As we acknowledge the 144 countries, including the Philippine government for decisively taking a stand in favor of the world's indigenous peoples, we denounce the New Zealand, US, Canadian and Australian governments for their rejection manifesting their longstanding all-out denial and violation of indigenous peoples rights. It is not even in their imagination to rectify the historic injustice, oppression, exploitation and discrimination against the world's indigenous peoples that the Declaration intends to correct. What only matters to them is their imperialist plunder and corporate greed that sacrifices the interests and welfare of indigenous peoples as demonstrated in their consistent rejection of the Declaration ever since and their NO vote in that judgement day of September 13.

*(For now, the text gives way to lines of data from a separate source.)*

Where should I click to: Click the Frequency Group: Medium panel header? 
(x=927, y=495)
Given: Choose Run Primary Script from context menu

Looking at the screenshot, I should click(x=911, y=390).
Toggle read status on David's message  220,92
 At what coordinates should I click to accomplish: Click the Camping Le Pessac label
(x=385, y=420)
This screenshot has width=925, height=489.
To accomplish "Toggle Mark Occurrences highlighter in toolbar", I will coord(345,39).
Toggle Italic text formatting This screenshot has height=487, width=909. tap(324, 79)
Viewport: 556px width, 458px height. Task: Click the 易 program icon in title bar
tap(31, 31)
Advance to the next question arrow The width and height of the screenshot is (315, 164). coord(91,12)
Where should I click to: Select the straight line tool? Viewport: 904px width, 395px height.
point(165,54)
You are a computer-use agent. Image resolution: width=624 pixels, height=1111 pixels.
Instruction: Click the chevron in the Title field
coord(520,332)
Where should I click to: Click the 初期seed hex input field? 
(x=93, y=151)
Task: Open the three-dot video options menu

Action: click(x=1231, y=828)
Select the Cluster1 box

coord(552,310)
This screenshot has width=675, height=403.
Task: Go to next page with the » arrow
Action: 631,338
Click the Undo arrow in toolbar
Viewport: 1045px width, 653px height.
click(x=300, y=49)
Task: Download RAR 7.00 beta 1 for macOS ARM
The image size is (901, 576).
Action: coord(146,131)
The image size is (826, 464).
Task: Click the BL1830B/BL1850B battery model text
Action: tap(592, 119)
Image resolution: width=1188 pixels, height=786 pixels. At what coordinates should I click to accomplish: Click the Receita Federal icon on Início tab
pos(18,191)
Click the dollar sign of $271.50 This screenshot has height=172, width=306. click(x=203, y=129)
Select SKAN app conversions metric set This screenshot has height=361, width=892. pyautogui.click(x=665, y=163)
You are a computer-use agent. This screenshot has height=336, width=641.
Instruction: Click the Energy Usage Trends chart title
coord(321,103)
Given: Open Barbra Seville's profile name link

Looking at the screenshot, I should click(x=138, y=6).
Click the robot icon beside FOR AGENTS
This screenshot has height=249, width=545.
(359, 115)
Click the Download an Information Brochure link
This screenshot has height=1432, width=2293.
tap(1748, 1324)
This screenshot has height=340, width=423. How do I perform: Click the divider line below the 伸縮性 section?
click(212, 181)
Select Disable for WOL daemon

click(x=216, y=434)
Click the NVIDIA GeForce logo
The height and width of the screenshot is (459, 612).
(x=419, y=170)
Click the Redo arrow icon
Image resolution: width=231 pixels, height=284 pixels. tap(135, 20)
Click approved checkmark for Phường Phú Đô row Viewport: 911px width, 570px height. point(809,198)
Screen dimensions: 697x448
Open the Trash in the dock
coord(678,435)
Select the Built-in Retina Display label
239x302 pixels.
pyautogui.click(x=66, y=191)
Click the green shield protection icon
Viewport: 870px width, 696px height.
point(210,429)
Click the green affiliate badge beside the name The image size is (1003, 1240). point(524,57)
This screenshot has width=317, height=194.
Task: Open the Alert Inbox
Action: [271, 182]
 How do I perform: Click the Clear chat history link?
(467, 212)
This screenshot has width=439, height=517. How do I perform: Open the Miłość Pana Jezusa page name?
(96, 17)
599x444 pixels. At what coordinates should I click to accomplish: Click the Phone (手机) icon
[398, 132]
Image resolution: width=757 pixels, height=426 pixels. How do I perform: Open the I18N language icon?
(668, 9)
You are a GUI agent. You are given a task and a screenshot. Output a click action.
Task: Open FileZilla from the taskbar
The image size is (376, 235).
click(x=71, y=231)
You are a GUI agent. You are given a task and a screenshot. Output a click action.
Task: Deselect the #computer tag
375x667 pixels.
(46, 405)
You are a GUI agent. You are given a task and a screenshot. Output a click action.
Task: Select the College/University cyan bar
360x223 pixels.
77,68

This historic event is a landmark victory for the world's indigenous peoples after two decades. The adoption of the Declaration is a significant gain and a step forward for us indigenous peoples in our collective struggle for the right to self-determination, that is, to freely determine our political status and freely pursue our economic, social and cultural development. Since 1985, the CPA helped draft and actively pushed for the adoption together with indigenous peoples and advocates worldwide. Indeed, this is the only Declaration in the UN crafted with indigenous peoples themselves.

The Challenge after the Victory

What does the Declaration mean to us indigenous peoples of the Philippines, and the Cordillera in particular?

The Declaration sets the minimum standard towards the full recognition of our collective rights as indigenous peoples. It is an additional weapon in pursuing our struggle for self determination and defense of our ancestral lands and resources. It embodies our basic rights to our right to self determination, our right to own and control our lands, territories and resources, our right to free, prior, and informed consent among others. The urgent challenge now is the immediate implementation of the UN Declaration on Indigenous Peoples.

After voting for the Declaration's adoption, we call on the Philippine government to review its policies and laws oppressive of indigenous peoples to be consistent with the UN Declaration. Expected to have voted the adoption of the Declaration in good faith, the government is obliged more than ever to concretely uphold our collective rights by implementing the Declaration and repeal laws and policies favoring big national and transnational corporate interests over indigenous peoples such as the Mining Act of 1995, National Minerals Policy, Oplan Bantay Laya I and II, Human Security Act of 2007 to cite a few. The Declaration means recognition of our demands to stop development aggression in indigenous communities by clearing these of destructive projects such as mining, logging, and large dams. Thus, we reiterate our call for a moratorium of all large-scale mining applications and operations in the Cordillera region, where 1.2 million hectares or 66% of the region's 1.8 million hectare-land area is already covered by pending applications. Self determination cannot be realized if our lands and resources are exploited for plunder and imperialist greed.

With this goes the demilitarization of indigenous communities, to curtail the unabated human rights violations perpetrated and aggravated by state forces. At a nationwide scale, the Indigenous Peoples Rights Watch reported 130 indigenous persons killed under the Arroyo government (February 2001 to June 2007), 45 of which are Igorots. This figure includes the political assassination of Rafael Markus Bangit and Alyce Omengan Claver. Militarization of indigenous communities persist in the region and we restate our demand to demilitarize the Cordillera in the context of respecting the collective and individual rights of Cordillera indigenous peoples.

Aware that the UN Declaration on the Rights of Indigenous Peoples is not the main solution to issues and problems confronting us as world's indigenous peoples, we must pursue and intensify our struggles in our respective home countries and ancestral territories until our right to self determination is achieved. And aware that the Declaration is not binding, it is still a step forward towards sustaining what has been initially won in our collective struggles. As long as we are united, we can make a difference and we can achieve our aspirations. It is also a challenge for us to be vigilant and continue pushing our respective governments to implement the Declaration. Only then, the Declaration will be meaningful to us.

Onward with the struggle for self determination!